Unos días después de marchar Manuel, Alfredo volvió a aparecer en mi vida. Con la misma cantinela que la vez anterior. Y esta vez acepté sin remilgos, dispuesta a sonsacarle sobre qué era lo que le ocurría con mi marido. Así que delante de una frugal cena y cuando él iniciaba conversación sobre no se qué cosa, yo fui cortante y le espeté lo que tenía pensado.

-Alfredo, antes de nada, quiero saber qué es lo que ocurre entre mi marido y tú.

-No te entiendo – me respondió mirándome con ojos que no podían esconder el desconcierto.

-Me entiendes perfectamente – insistí – Os empeñáis en estar juntos y cuando lo estáis no paráis de soltaros pullas estúpidas que a mí se me escapan al entendimiento. Sé que ocurre algo, aunque tanto tú como él os empeñéis en ocultármelo.

Bajó la mirada y jugueteó con el tenedor en el que tenía pinchada una rodaja de pulpo. Luego tomó un sorbo de vino. Parecía que no tenía ni la más mínima intención de contestarme.

-¿Y bien? – insistí.

-No puedo decirte nada – dijo por fin.

-Entonces tengo razón, pasa algo.

-Gala, por favor, repito que no puedo decirte nada. Lo sabrás a su debido tiempo.
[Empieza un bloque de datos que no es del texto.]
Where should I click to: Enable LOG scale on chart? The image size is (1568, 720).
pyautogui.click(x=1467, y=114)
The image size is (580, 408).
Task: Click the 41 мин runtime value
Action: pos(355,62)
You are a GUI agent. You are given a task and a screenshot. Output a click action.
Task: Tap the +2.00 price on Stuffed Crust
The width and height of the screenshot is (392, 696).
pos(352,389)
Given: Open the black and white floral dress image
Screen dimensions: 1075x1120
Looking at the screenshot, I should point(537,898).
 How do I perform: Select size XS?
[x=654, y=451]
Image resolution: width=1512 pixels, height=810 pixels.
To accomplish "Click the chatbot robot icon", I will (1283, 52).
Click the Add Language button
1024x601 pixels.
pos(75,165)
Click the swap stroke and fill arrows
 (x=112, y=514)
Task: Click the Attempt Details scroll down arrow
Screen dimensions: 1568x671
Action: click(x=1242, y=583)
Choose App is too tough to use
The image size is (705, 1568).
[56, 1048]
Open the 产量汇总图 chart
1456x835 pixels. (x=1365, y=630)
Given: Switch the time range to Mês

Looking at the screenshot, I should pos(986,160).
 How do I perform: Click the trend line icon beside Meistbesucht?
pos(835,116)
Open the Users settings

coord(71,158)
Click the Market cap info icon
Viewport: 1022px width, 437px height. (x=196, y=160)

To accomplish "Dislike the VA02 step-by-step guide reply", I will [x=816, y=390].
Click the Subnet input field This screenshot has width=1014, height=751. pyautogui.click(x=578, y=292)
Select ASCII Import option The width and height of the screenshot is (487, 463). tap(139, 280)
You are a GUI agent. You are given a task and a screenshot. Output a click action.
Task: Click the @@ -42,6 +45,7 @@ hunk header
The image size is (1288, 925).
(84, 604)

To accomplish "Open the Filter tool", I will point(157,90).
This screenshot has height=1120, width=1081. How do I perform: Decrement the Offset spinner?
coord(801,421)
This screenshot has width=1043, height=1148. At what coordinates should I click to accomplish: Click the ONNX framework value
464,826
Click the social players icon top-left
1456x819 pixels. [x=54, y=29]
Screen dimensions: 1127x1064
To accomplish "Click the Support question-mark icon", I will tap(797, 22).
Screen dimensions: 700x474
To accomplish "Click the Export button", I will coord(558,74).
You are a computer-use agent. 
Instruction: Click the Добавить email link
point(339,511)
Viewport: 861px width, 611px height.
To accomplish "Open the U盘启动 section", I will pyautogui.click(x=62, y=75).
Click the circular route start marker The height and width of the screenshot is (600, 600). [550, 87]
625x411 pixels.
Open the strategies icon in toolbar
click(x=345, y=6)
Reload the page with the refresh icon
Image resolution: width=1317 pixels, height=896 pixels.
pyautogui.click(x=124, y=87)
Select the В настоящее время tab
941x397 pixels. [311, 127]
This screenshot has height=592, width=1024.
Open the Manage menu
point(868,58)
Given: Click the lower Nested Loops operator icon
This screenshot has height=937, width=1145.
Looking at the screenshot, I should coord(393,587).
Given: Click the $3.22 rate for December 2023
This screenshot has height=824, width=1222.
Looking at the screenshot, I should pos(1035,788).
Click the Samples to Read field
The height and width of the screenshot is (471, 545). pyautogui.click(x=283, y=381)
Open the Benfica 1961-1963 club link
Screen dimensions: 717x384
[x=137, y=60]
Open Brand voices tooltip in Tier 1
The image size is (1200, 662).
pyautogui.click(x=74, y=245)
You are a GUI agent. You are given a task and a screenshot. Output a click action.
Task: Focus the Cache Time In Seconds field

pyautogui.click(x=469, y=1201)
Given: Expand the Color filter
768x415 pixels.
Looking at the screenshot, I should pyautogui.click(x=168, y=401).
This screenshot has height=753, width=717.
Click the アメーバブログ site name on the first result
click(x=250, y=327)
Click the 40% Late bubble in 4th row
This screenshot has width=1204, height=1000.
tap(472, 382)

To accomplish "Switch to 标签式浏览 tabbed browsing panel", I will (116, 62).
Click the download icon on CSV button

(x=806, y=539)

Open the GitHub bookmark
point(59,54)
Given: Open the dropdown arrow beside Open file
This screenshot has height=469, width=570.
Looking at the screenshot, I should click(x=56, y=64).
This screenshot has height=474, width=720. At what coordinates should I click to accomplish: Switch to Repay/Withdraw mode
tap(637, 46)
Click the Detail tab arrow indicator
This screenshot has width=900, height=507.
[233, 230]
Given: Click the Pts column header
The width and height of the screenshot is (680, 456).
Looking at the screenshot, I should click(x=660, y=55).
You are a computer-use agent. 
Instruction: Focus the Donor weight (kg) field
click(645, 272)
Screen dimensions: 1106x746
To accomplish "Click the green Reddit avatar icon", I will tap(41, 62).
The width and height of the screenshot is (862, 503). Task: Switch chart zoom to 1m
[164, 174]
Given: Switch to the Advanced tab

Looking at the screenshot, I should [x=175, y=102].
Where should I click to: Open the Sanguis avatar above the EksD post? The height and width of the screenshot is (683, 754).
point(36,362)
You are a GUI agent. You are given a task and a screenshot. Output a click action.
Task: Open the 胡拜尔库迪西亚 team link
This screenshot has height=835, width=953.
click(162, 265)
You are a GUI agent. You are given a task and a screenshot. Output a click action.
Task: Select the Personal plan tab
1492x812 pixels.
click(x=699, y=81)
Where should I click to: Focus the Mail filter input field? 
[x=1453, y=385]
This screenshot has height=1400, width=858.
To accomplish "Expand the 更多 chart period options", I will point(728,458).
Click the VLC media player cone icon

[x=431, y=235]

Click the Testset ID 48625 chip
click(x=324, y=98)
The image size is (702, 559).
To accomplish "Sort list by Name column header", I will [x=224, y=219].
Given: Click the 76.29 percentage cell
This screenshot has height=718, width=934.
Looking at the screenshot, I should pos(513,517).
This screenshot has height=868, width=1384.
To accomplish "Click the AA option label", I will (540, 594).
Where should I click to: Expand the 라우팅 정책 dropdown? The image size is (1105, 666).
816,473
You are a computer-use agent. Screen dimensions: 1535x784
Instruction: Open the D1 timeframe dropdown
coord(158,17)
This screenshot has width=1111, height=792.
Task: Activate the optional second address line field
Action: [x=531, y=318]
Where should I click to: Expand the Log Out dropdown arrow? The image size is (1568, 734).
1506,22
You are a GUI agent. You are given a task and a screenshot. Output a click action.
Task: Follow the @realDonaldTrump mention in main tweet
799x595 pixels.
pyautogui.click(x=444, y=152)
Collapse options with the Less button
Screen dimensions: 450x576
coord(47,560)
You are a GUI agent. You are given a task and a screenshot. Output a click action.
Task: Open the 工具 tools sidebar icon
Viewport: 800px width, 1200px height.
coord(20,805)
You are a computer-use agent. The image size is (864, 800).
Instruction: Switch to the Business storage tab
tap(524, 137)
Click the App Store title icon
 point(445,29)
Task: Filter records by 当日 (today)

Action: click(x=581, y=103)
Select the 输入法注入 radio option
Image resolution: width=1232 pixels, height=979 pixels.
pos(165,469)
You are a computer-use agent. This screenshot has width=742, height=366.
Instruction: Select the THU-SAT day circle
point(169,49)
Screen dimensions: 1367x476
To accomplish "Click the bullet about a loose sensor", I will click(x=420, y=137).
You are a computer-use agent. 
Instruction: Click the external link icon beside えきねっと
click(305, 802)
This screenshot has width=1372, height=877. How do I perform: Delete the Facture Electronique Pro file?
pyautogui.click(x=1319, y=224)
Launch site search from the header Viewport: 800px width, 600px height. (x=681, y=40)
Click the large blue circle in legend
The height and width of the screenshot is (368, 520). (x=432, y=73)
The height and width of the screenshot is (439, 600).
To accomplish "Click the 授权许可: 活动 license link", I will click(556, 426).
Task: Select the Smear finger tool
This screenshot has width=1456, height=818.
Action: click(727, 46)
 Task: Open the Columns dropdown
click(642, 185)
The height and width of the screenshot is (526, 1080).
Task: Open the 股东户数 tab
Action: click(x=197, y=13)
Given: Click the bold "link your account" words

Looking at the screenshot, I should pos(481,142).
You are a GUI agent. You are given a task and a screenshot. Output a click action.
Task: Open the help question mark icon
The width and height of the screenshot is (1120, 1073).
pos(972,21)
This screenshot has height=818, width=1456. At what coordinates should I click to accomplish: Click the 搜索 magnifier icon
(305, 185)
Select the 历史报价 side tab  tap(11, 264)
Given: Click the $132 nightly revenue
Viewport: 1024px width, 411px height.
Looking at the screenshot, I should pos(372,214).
-Dime por lo menos si... si es grave.

Nuestras miradas se cruzaron y se mantuvieron ahí paradas durante unos segundos que parecieron horas. Sus pupilas rezumaban preocupación y dudas.

-No sé lo grave que puede llegar a ser. Creo que... no, no voy a decir nada más. Olvídalo, por favor, olvídalo.

Puso su mano sobre la mía, que reposaba lánguida sobre el mantel y una corriente eléctrica recorrió mi cuerpo y me estremeció. Mi cabeza me decía que debía retirarla, mi corazón me incitaba a dejarla allí, debajo de la suya, esperando algo más, que llegó en forma de ligero apretón.

-Disfrutemos de esta noche, por favor. Salir contigo es una manera de.... de evadirme de todo lo que ocurre, es la única manera, te lo suplico.

Sus ruegos me dejaron fuera de combate. Opté por seguir cenando, casi en silencio. Cuando terminamos quise regresar a casa. De nuevo él me acompañó y otra vez caminamos en silencio sin más compañía que nosotros mismos y nuestros propios pensamientos. Cuando llegamos al portal yo me dispuse a entrar en casa y me despedí de él con un escueto buenas noches.

-Espera – me dijo, paralizando mi mano, que intentaba meter la llave en la cerradura.

Me di la vuelta y lo encontré allí, muy cerca de mí, pegado a mi cuerpo. La oscuridad era espesa y apenas podíamos vernos, pero sí sentirnos. Su brazo rodeó mi cintura y me atrajo hacia él. Mi corazón latía con fuerza, con tanta fuerza que casi parecían escucharse los latidos. Luego sentí sus labios sobre los míos, su lengua abriéndose paso hacia el interior de mi boca. Debía haberle rechazado en ese preciso instante pero no lo hice, al revés, rodeé su cuello con mis brazos y me entregué a aquel beso tantas y tantas veces soñado.

No sé cuánto duró, no tengo ni idea del tiempo que nuestras bocas permanecieron unidas absorbiendo nuestros deseo. Cuando nos despegamos yo murmuré una excusa ininteligible, como si la culpable de la situación hubiera sido yo.

-Lo siento, yo....

-Calla, no digas nada – le escuché decir a él –. Ambos sabemos que lo estábamos deseando desde hacía tiempo. Mañana estaré ocupado todo el día, pero vendré a buscarte para cenar.

Se fue y me dejó allí, completamente confundida y sin saber qué hacer. Poco imaginaba yo, todo lo que iba a destapar aquel beso.